[INFORMATION Boundary: Start]

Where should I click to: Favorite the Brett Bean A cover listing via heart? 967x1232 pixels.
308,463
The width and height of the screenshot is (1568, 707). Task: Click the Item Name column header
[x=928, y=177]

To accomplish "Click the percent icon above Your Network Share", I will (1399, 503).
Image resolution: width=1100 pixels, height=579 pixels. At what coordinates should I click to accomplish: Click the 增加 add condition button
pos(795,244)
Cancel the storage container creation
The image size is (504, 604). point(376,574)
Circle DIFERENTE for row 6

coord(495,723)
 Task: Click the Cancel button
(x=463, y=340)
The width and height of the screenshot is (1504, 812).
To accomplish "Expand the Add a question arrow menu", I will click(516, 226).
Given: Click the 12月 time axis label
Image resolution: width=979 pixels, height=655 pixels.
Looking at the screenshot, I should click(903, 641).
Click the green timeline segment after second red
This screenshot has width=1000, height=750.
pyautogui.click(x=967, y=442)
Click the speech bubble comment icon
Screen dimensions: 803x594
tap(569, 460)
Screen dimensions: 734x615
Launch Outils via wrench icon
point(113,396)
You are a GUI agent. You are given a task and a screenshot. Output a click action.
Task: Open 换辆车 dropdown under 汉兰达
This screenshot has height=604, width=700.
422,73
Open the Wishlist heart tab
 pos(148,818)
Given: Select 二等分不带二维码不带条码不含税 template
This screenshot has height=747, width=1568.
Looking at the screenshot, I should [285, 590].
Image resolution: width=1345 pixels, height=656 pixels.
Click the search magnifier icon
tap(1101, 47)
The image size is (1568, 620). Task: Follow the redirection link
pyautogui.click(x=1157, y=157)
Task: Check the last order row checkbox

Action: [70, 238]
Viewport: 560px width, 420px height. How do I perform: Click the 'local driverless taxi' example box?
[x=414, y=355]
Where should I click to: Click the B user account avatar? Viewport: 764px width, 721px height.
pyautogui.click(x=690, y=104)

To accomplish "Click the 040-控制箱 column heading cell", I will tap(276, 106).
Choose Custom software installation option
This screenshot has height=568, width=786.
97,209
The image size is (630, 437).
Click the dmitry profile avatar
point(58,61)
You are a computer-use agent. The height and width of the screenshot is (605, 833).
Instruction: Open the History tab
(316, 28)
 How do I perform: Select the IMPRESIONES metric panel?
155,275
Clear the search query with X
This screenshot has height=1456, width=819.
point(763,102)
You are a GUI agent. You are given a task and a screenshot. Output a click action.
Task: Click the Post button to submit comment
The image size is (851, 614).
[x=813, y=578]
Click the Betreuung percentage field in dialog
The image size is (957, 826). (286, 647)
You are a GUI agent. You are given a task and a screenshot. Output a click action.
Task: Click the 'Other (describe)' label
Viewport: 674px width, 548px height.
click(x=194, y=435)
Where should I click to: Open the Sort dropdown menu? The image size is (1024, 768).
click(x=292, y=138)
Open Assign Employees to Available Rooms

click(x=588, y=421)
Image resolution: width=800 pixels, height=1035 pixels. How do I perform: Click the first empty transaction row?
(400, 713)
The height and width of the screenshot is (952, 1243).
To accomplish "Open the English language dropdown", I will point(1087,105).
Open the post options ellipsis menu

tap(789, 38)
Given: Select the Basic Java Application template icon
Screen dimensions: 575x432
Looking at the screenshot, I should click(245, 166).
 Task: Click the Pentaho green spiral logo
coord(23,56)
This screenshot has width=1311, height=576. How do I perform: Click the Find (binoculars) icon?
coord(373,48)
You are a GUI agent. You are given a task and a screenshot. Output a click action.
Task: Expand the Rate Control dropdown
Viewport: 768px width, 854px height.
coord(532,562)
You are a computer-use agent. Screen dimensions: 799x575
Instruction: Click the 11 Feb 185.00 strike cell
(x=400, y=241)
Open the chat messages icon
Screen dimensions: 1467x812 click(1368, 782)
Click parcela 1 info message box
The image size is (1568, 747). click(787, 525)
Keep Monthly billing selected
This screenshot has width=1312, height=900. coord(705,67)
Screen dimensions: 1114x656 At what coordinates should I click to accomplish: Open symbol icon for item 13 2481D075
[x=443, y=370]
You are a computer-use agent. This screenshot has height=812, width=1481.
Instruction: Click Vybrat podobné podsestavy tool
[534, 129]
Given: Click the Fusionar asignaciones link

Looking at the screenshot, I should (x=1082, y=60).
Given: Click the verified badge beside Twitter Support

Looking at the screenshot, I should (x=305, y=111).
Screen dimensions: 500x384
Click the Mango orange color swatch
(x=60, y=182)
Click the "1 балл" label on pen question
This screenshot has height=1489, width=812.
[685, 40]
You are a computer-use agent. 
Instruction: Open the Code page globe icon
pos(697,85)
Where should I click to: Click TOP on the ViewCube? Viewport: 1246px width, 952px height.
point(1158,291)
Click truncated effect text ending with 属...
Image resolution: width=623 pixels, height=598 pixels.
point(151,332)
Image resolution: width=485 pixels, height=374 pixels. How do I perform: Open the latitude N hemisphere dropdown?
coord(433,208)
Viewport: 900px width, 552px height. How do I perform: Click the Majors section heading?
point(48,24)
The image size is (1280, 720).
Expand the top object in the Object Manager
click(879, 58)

[INFORMATION Boundary: End]

TASK DESCRIPTION | Give the count of lines in the listing above that include "will", with no other words.

SOLUTION TO THE EXERCISE | 4